Currently Working On

3
  • My first book is out now on Amazon: The Bottleneck Is Never the Stack, drawn from the essays here.

    The back-and-forth these posts kept starting turned into something longer and more durable than a post, published under Brookfield Press with royalties going to Girls Who Code.

  • Shipped Barometer, an internet health monitor with a weather-station face.

    It reads the public status of major cloud, DNS, and AI providers every five minutes, runs its own DNS probes, and normalizes the noise into one reading. Open source, serverless on AWS Lambda with S3 and CloudFront, and built around one rule: every failure resolves to unknown, never to a confident wrong answer. The launch post has the full story.

  • Speccing Rocinante, a keyboard-driven monitor for a fleet of agents.

    A Go TUI built on the Charm stack, named after the ship. The bet is that watching agents work needs the same calm, glanceable instrumentation we built for watching servers, not another browser tab.

Currently Reading

2
  • "What to Make of a Life" by Jim Collins, a reflective read from the author of Good to Great on the questions worth organizing a life around.

  • "All We Say: The Battle for American Identity" by Ben Rhodes, Obama's former speechwriter, telling the country's story through fifteen speeches from Franklin to Trump.

    A timely look at how rhetoric draws a nation's competing self-portraits, and a fitting read for a quarter spent arguing that the frame is the bottleneck.

Currently Learning

4
  • Go and the Charm TUI stack, by building Rocinante in it.

    Coming to Go from years elsewhere, and learning how much a good terminal interface can carry when you stop reaching for a web frontend by reflex.

  • Serverless patterns for tiny tools that never sleep.

    Barometer is the test bed. The interesting constraint is not capability but cost discipline at idle, which turns out to be the whole usage-billing argument in miniature.

  • Teaching Claude Code to remember across sessions.

    I built a /reflect skill that gives an agent persistent memory between runs. The mechanics were the easy part. The real question underneath is what an agent should carry forward and what it should be made to forget.

  • What a design system needs when LLMs are first-class consumers: token naming that survives a code-gen pass, component APIs that don't leak Tailwind specifics, docs that double as agent prompts.

    Inkwell is the current test bed.

Currently Thinking About

5
  • Instrumenting verified outcomes, not tokens.

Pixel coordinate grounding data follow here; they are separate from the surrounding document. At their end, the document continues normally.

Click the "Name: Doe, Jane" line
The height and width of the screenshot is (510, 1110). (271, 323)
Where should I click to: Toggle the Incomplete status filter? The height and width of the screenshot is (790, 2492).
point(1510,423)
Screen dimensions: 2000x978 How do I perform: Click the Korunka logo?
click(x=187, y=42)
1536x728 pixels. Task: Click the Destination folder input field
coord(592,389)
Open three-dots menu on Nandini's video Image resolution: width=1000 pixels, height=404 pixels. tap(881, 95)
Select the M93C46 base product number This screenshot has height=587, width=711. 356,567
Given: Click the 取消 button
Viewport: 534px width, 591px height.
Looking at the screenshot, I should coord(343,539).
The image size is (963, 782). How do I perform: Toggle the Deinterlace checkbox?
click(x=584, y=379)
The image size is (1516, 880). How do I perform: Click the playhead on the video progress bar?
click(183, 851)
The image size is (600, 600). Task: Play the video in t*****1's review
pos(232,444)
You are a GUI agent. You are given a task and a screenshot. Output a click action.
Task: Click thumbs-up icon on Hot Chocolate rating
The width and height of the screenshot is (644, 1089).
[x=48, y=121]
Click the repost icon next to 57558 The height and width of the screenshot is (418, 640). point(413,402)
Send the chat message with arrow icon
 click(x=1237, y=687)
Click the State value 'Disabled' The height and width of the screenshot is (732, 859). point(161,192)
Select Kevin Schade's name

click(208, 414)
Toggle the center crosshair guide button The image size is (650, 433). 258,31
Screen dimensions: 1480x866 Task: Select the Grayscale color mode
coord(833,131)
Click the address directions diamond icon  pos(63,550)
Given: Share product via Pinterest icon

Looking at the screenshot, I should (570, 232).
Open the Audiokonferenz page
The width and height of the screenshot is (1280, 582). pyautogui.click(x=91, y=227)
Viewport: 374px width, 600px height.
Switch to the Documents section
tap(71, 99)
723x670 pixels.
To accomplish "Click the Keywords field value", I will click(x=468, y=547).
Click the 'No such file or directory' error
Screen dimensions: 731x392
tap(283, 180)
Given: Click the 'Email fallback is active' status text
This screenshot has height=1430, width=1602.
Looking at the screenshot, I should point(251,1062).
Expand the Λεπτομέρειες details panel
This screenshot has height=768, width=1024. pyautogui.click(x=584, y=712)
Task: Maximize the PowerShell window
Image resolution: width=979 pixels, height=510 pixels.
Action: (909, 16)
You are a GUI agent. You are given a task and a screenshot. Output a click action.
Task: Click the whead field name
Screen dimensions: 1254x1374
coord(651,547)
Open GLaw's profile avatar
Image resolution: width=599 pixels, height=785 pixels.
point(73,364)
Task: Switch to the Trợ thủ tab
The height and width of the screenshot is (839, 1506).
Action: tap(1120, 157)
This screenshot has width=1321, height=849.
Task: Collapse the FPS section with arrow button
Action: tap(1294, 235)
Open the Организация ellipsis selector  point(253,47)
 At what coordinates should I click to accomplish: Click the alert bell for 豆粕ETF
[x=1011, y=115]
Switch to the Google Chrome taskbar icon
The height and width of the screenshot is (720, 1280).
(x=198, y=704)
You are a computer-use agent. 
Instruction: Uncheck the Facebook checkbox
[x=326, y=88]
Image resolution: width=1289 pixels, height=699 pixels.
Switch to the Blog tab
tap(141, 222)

    The ledger argument is easy to write and hard to operationalize. If value lives in outcomes that survive the stop, what does an enterprise actually measure, and where does that meter physically attach?

  • Who owns an agent's memory.

    Persistent agent memory sounds like a feature until you ask who controls it, who can read it, and what happens when it is wrong. The /reflect work keeps pulling me toward that question.

  • Local versus metered inference as an architecture decision, not a line item.

    Running a model on hardware I own versus renting one by the token is a portability and sovereignty call, and the kill-switch essay convinced me that is the part most teams underprice.

  • Native-app discipline as agent discipline.

    Rebuilding a working web app as native software was the long way around on purpose. The rigor it demanded is the same rigor agents need to be trustworthy, and I am still mining that overlap.

  • The future of learning in an AI-native world.

    When models can explain anything on demand, what does it actually mean to build expertise, and how should engineers, and kids, learn differently from here?

Away From the Keyboard

2
  • Tuning up the bikes for weekend rides with my daughter.

    The standing weekend plan, and the best reason I have found to close the laptop.

  • Dusting off the guitar and recording rig.

    Some tinkering, and a real shot at committing a few things to tape this time.